What is glycerin and why is it used?
Glycerin is produced by adding alkalis to fats and fixed oils – a process called ‘saponification’. It is an important by-product of the soap making industry and can be produced from almost any fat, animal or vegetable.
Glycerin is a natural component of all oils and fats - they are properly called triglycerides and are all made of one Glycerin molecule and three fatty acids. Glycerin is isolated from the fatty acids through a process called saponification which is used to make soap - a process that has been carried out by mankind for at least 4,000 years. Glycerin is a humectant and acts as a moisturiser by retaining water in the skin and hair.
Glycerin is highly ‘hygroscopic’ which means that it absorbs water from the air. For example, if you left a bottle of pure Glycerin exposed to air in your kitchen, it would take moisture from the air and eventually it would become 80 percent Glycerin and 20 percent water.

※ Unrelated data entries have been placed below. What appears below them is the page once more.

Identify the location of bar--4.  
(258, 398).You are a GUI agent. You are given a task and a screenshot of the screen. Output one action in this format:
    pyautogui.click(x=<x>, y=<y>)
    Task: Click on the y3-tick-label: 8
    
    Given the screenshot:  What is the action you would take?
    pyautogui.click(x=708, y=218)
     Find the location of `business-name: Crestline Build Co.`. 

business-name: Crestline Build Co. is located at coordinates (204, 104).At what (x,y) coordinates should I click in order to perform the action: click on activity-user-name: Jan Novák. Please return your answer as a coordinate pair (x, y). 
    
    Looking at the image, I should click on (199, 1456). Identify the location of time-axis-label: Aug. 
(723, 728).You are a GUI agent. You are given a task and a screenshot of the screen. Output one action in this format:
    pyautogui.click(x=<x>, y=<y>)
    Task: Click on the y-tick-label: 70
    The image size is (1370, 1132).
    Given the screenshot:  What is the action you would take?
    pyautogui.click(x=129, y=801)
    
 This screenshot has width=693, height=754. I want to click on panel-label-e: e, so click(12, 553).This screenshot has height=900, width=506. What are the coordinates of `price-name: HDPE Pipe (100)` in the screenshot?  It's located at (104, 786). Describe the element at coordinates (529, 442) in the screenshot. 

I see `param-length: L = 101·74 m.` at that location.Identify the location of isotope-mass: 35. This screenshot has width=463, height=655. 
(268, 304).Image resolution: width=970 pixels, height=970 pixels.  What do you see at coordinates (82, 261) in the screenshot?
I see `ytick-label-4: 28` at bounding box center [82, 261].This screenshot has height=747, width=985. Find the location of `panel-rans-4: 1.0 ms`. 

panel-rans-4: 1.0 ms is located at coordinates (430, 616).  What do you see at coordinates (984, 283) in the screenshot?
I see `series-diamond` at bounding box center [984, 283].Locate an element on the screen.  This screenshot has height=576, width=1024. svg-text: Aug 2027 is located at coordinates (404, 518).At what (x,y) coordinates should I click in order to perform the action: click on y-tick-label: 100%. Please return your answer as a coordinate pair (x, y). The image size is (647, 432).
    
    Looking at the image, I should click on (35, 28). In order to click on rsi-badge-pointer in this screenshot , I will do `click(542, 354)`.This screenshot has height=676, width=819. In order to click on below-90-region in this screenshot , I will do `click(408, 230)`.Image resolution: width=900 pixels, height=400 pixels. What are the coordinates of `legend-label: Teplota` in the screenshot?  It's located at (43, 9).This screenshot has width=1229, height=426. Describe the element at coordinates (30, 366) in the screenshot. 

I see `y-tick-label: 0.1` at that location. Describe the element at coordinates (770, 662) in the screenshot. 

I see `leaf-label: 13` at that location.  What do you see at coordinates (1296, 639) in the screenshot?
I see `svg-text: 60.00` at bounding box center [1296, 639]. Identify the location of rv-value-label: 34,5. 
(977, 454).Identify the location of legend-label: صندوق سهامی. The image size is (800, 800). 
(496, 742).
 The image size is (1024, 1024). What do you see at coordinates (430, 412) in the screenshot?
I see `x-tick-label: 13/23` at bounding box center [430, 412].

Some companies claim that using Glycerin on the skin can cause dryness by drawing water from the cells that make up the dermis. Whilst this might be the case if you were to apply neat Glycerin to the skin, it is not true of Glycerin as used in creams, lotions, shampoos and shower gels. In these instances, Glycerin helps to retain the water content of the product in the outer layers of the skin, and does not draw any extra water from the body's cells. Glycerin has been used as a skin moisturiser for centuries, and there have been no reports of any adverse actions or effects throughout this period of time.